INSTRUCTION —
Reproduce word for word the stretch of the records below from the line containing "is (405, 718)." through the line containing "x-tick-label: 2500 is", and nothing else.
□ □ □ □ □ □ □
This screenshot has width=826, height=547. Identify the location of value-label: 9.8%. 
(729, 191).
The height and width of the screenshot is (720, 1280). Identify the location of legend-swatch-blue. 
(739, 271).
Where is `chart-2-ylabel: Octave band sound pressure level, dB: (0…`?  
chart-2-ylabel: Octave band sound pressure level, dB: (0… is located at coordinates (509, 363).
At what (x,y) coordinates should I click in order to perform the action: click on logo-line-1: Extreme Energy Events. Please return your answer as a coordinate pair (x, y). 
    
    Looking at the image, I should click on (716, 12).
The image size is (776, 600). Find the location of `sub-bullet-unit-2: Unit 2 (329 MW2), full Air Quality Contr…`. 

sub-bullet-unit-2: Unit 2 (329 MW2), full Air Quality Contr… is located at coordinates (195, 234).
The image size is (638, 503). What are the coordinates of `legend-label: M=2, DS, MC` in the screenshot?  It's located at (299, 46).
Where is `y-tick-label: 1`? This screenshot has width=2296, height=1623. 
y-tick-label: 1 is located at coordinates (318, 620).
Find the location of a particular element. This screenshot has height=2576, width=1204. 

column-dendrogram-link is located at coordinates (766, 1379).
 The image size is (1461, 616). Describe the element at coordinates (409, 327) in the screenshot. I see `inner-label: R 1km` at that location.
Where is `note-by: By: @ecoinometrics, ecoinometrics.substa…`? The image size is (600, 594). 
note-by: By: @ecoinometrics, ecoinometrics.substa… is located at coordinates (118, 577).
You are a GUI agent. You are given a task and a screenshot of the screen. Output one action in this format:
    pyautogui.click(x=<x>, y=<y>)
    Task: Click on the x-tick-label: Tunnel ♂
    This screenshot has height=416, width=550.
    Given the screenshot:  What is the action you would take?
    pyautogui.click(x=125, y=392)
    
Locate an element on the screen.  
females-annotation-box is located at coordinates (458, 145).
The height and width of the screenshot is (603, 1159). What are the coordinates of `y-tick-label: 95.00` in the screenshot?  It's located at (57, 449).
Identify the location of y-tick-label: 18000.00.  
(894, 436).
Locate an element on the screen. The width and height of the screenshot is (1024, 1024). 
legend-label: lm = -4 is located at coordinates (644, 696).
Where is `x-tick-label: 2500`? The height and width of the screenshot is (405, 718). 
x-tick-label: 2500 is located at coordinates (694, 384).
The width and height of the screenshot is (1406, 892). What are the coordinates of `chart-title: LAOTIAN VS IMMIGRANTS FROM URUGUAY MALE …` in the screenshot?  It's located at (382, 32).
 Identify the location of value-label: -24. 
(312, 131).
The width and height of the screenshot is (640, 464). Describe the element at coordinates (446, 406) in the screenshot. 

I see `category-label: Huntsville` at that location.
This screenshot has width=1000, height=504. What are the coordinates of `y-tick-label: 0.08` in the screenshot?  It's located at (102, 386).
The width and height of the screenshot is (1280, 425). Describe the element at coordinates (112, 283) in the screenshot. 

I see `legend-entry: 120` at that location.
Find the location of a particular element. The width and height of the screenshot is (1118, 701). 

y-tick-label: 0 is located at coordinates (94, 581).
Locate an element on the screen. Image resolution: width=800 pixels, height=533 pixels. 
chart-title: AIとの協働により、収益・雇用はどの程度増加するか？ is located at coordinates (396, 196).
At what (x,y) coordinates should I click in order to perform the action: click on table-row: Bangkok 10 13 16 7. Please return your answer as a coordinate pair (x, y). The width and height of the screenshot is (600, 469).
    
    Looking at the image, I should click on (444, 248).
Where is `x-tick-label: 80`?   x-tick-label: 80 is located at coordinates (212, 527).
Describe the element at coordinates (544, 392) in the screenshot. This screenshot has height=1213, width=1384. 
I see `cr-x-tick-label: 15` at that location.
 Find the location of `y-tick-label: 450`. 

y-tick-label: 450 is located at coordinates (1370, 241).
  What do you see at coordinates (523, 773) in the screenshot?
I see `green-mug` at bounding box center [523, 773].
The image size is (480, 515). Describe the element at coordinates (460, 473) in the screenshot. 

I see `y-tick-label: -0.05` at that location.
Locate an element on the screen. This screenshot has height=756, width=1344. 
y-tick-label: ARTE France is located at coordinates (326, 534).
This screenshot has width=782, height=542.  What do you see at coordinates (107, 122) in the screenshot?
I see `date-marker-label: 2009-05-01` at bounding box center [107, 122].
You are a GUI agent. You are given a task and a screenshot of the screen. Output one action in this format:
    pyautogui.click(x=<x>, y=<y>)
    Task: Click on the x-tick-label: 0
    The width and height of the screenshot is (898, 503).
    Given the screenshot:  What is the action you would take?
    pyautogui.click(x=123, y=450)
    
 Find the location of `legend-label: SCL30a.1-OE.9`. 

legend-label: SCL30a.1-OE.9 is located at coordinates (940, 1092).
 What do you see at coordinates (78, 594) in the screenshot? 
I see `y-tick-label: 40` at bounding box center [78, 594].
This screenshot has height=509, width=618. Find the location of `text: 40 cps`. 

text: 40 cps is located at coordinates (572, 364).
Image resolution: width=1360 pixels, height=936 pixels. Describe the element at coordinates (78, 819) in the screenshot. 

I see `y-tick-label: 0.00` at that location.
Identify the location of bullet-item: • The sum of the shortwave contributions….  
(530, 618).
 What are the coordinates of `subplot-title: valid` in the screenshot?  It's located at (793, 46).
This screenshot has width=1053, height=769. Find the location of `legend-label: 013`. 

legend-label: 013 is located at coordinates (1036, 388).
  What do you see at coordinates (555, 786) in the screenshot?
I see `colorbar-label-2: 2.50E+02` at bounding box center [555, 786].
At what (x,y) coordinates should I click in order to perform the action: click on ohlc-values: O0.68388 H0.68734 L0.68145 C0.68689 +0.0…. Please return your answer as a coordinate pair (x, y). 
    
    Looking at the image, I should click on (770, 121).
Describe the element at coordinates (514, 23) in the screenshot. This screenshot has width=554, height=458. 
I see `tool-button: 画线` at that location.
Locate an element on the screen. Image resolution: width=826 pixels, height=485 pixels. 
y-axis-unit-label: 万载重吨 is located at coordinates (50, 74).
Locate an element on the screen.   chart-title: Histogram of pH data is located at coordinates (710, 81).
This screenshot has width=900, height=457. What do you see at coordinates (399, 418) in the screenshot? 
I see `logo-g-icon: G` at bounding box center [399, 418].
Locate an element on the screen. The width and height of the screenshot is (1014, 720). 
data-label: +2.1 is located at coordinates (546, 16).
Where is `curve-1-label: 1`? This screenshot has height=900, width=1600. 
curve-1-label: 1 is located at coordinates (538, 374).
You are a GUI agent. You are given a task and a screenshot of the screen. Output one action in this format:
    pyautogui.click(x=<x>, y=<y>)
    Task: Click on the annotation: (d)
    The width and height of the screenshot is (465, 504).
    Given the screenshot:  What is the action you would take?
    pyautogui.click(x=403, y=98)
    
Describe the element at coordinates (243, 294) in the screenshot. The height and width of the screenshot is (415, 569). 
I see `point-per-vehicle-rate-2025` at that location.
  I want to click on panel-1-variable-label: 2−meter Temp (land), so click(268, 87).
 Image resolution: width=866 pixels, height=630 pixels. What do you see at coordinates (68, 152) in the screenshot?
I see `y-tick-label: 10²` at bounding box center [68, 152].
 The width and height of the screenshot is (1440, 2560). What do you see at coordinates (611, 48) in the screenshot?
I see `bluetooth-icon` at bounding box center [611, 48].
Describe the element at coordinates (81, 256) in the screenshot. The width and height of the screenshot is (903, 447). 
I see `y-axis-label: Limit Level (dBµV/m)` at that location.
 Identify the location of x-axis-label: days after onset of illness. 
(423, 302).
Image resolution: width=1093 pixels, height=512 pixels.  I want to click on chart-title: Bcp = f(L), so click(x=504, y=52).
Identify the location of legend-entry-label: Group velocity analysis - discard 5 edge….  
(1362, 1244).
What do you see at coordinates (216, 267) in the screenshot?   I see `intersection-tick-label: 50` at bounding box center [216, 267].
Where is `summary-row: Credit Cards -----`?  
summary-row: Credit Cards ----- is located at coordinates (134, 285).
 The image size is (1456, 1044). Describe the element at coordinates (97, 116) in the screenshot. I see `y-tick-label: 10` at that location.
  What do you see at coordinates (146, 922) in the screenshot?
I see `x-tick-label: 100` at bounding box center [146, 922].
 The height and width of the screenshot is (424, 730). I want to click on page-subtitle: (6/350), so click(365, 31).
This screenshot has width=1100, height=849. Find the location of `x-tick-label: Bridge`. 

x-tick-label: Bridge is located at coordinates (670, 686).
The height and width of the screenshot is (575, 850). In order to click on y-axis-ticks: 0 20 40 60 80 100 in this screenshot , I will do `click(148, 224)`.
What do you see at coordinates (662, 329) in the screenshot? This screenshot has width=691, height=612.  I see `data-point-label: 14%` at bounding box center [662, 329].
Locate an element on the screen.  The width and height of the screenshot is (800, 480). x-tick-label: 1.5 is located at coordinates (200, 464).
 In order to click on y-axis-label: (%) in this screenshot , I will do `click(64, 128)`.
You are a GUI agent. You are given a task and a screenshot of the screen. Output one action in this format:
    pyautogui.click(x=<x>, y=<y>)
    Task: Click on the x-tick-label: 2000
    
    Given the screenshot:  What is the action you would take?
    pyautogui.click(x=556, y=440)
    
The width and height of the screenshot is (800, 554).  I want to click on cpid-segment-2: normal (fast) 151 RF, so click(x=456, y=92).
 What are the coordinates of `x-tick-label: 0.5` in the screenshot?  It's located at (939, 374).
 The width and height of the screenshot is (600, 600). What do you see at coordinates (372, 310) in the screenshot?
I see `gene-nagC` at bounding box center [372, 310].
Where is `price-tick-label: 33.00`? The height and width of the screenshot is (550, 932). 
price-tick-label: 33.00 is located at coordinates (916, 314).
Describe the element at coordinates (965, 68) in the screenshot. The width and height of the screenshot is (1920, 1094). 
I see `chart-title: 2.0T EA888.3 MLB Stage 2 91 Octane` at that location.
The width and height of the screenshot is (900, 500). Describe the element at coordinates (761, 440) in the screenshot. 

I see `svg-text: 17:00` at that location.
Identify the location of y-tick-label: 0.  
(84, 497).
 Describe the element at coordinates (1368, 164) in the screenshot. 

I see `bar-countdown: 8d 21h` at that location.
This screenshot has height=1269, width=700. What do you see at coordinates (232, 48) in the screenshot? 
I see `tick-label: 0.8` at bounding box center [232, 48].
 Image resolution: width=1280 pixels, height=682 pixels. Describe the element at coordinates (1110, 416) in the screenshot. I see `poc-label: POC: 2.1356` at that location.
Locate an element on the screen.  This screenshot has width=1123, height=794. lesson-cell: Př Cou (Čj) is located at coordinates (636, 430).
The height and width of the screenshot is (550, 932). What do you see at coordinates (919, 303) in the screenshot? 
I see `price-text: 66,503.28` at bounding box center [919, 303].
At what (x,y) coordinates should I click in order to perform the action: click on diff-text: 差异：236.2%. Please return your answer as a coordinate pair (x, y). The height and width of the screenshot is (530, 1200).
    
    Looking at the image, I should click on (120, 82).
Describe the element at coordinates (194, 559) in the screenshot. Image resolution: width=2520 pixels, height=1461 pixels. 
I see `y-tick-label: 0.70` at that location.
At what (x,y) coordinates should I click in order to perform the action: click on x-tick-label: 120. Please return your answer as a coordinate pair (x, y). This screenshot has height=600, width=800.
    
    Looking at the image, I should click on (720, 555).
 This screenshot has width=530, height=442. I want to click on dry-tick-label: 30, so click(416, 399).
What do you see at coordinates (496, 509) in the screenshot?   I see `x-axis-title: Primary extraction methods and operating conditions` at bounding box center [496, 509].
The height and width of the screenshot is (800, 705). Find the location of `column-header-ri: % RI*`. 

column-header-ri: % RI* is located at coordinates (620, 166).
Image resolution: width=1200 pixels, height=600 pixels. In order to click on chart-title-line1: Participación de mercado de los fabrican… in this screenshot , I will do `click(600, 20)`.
□ □ □ □ □ □ □
RESULT FOR THIS TASK —
Where is `x-tick-label: 2500`? The height and width of the screenshot is (405, 718). 
x-tick-label: 2500 is located at coordinates (694, 384).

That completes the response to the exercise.